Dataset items

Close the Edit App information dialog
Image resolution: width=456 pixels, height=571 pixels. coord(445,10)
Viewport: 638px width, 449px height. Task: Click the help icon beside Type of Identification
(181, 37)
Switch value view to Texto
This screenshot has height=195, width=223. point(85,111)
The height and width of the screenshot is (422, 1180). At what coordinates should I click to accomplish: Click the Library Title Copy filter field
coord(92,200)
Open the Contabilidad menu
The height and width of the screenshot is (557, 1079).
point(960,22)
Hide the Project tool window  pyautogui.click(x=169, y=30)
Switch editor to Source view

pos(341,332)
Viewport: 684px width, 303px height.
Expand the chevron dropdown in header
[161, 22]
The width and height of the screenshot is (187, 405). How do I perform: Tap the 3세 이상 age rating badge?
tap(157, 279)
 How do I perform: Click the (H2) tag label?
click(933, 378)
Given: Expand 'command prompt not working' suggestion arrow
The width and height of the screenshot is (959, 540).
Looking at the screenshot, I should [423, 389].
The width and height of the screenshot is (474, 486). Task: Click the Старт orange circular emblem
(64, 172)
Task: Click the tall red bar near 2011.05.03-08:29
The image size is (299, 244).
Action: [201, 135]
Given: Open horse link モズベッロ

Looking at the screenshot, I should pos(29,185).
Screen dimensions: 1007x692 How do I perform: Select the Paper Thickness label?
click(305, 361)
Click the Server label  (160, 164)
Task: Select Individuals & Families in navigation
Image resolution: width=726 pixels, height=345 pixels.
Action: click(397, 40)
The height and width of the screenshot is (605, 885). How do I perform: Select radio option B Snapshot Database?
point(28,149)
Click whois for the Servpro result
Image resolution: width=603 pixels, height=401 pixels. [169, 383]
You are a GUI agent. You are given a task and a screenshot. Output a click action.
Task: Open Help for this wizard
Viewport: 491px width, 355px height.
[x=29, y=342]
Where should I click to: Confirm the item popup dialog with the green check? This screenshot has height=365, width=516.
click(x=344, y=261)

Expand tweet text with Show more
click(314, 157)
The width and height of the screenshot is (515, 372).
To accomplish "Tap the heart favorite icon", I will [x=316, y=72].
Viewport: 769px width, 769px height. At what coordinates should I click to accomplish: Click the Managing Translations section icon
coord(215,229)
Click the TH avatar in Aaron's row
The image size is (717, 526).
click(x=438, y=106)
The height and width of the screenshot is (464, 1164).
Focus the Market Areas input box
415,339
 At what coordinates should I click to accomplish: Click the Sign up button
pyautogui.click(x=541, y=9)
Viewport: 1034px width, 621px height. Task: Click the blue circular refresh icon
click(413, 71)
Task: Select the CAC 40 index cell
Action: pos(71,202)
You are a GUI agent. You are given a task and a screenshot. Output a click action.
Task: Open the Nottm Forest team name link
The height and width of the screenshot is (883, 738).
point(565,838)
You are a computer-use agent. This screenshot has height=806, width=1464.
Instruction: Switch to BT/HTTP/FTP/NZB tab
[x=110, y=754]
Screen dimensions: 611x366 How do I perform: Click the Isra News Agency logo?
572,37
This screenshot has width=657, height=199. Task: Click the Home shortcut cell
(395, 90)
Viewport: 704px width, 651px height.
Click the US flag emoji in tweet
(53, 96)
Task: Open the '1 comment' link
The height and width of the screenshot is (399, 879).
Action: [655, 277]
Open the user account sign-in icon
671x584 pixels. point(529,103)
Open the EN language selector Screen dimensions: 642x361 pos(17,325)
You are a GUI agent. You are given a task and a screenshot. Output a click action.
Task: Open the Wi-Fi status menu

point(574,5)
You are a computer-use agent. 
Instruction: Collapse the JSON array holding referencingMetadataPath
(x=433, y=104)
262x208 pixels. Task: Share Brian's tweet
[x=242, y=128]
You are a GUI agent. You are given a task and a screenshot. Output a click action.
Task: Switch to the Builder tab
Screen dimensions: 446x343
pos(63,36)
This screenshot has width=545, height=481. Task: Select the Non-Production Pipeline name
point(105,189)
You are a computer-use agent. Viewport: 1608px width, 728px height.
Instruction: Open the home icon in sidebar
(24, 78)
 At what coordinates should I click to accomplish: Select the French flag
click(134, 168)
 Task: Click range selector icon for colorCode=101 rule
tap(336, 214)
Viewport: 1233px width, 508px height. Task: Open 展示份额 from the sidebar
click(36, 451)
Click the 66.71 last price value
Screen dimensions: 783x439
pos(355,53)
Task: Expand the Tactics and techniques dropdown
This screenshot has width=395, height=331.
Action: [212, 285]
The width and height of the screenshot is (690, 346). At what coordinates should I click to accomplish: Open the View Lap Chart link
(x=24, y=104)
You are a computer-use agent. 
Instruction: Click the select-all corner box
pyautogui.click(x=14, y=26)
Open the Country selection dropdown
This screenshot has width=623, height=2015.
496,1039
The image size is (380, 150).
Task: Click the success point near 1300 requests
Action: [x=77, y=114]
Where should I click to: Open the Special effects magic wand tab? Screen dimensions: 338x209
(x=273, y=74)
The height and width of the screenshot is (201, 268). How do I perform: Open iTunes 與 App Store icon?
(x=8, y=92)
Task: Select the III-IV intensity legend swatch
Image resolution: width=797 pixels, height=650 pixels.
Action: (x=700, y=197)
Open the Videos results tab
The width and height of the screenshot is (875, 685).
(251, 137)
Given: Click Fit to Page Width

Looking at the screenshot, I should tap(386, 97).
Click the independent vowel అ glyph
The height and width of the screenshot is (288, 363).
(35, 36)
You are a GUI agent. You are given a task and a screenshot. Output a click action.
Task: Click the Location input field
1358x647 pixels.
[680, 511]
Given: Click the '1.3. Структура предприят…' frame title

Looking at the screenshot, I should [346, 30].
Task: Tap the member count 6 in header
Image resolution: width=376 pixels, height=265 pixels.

Task objective: Print all the data exactly.

Written answer:
Close the Edit App information dialog
Image resolution: width=456 pixels, height=571 pixels. coord(445,10)
Viewport: 638px width, 449px height. Task: Click the help icon beside Type of Identification
(181, 37)
Switch value view to Texto
This screenshot has height=195, width=223. point(85,111)
The height and width of the screenshot is (422, 1180). At what coordinates should I click to accomplish: Click the Library Title Copy filter field
coord(92,200)
Open the Contabilidad menu
The height and width of the screenshot is (557, 1079).
point(960,22)
Hide the Project tool window  pyautogui.click(x=169, y=30)
Switch editor to Source view

pos(341,332)
Viewport: 684px width, 303px height.
Expand the chevron dropdown in header
[161, 22]
The width and height of the screenshot is (187, 405). How do I perform: Tap the 3세 이상 age rating badge?
tap(157, 279)
 How do I perform: Click the (H2) tag label?
click(933, 378)
Given: Expand 'command prompt not working' suggestion arrow
The width and height of the screenshot is (959, 540).
Looking at the screenshot, I should [423, 389].
The width and height of the screenshot is (474, 486). Task: Click the Старт orange circular emblem
(64, 172)
Task: Click the tall red bar near 2011.05.03-08:29
The image size is (299, 244).
Action: [201, 135]
Given: Open horse link モズベッロ

Looking at the screenshot, I should pos(29,185).
Screen dimensions: 1007x692 How do I perform: Select the Paper Thickness label?
click(305, 361)
Click the Server label  (160, 164)
Task: Select Individuals & Families in navigation
Image resolution: width=726 pixels, height=345 pixels.
Action: click(397, 40)
The height and width of the screenshot is (605, 885). How do I perform: Select radio option B Snapshot Database?
point(28,149)
Click whois for the Servpro result
Image resolution: width=603 pixels, height=401 pixels. [169, 383]
You are a GUI agent. You are given a task and a screenshot. Output a click action.
Task: Open Help for this wizard
Viewport: 491px width, 355px height.
[x=29, y=342]
Where should I click to: Confirm the item popup dialog with the green check? This screenshot has height=365, width=516.
click(x=344, y=261)

Expand tweet text with Show more
click(314, 157)
The width and height of the screenshot is (515, 372).
To accomplish "Tap the heart favorite icon", I will [x=316, y=72].
Viewport: 769px width, 769px height. At what coordinates should I click to accomplish: Click the Managing Translations section icon
coord(215,229)
Click the TH avatar in Aaron's row
The image size is (717, 526).
click(x=438, y=106)
The height and width of the screenshot is (464, 1164).
Focus the Market Areas input box
415,339
 At what coordinates should I click to accomplish: Click the Sign up button
pyautogui.click(x=541, y=9)
Viewport: 1034px width, 621px height. Task: Click the blue circular refresh icon
click(413, 71)
Task: Select the CAC 40 index cell
Action: pos(71,202)
You are a GUI agent. You are given a task and a screenshot. Output a click action.
Task: Open the Nottm Forest team name link
The height and width of the screenshot is (883, 738).
point(565,838)
You are a computer-use agent. This screenshot has height=806, width=1464.
Instruction: Switch to BT/HTTP/FTP/NZB tab
[x=110, y=754]
Screen dimensions: 611x366 How do I perform: Click the Isra News Agency logo?
572,37
This screenshot has width=657, height=199. Task: Click the Home shortcut cell
(395, 90)
Viewport: 704px width, 651px height.
Click the US flag emoji in tweet
(53, 96)
Task: Open the '1 comment' link
The height and width of the screenshot is (399, 879).
Action: [655, 277]
Open the user account sign-in icon
671x584 pixels. point(529,103)
Open the EN language selector Screen dimensions: 642x361 pos(17,325)
You are a GUI agent. You are given a task and a screenshot. Output a click action.
Task: Open the Wi-Fi status menu

point(574,5)
You are a computer-use agent. 
Instruction: Collapse the JSON array holding referencingMetadataPath
(x=433, y=104)
262x208 pixels. Task: Share Brian's tweet
[x=242, y=128]
You are a GUI agent. You are given a task and a screenshot. Output a click action.
Task: Switch to the Builder tab
Screen dimensions: 446x343
pos(63,36)
This screenshot has width=545, height=481. Task: Select the Non-Production Pipeline name
point(105,189)
You are a computer-use agent. Viewport: 1608px width, 728px height.
Instruction: Open the home icon in sidebar
(24, 78)
 At what coordinates should I click to accomplish: Select the French flag
click(134, 168)
 Task: Click range selector icon for colorCode=101 rule
tap(336, 214)
Viewport: 1233px width, 508px height. Task: Open 展示份额 from the sidebar
click(36, 451)
Click the 66.71 last price value
Screen dimensions: 783x439
pos(355,53)
Task: Expand the Tactics and techniques dropdown
This screenshot has width=395, height=331.
Action: [212, 285]
The width and height of the screenshot is (690, 346). At what coordinates should I click to accomplish: Open the View Lap Chart link
(x=24, y=104)
You are a computer-use agent. 
Instruction: Click the select-all corner box
pyautogui.click(x=14, y=26)
Open the Country selection dropdown
This screenshot has width=623, height=2015.
496,1039
The image size is (380, 150).
Task: Click the success point near 1300 requests
Action: [x=77, y=114]
Where should I click to: Open the Special effects magic wand tab? Screen dimensions: 338x209
(x=273, y=74)
The height and width of the screenshot is (201, 268). How do I perform: Open iTunes 與 App Store icon?
(x=8, y=92)
Task: Select the III-IV intensity legend swatch
Image resolution: width=797 pixels, height=650 pixels.
Action: (x=700, y=197)
Open the Videos results tab
The width and height of the screenshot is (875, 685).
(251, 137)
Given: Click Fit to Page Width

Looking at the screenshot, I should tap(386, 97).
Click the independent vowel అ glyph
The height and width of the screenshot is (288, 363).
(35, 36)
You are a GUI agent. You are given a task and a screenshot. Output a click action.
Task: Click the Location input field
1358x647 pixels.
[680, 511]
Given: Click the '1.3. Структура предприят…' frame title

Looking at the screenshot, I should [346, 30].
Task: Tap the member count 6 in header
Image resolution: width=376 pixels, height=265 pixels.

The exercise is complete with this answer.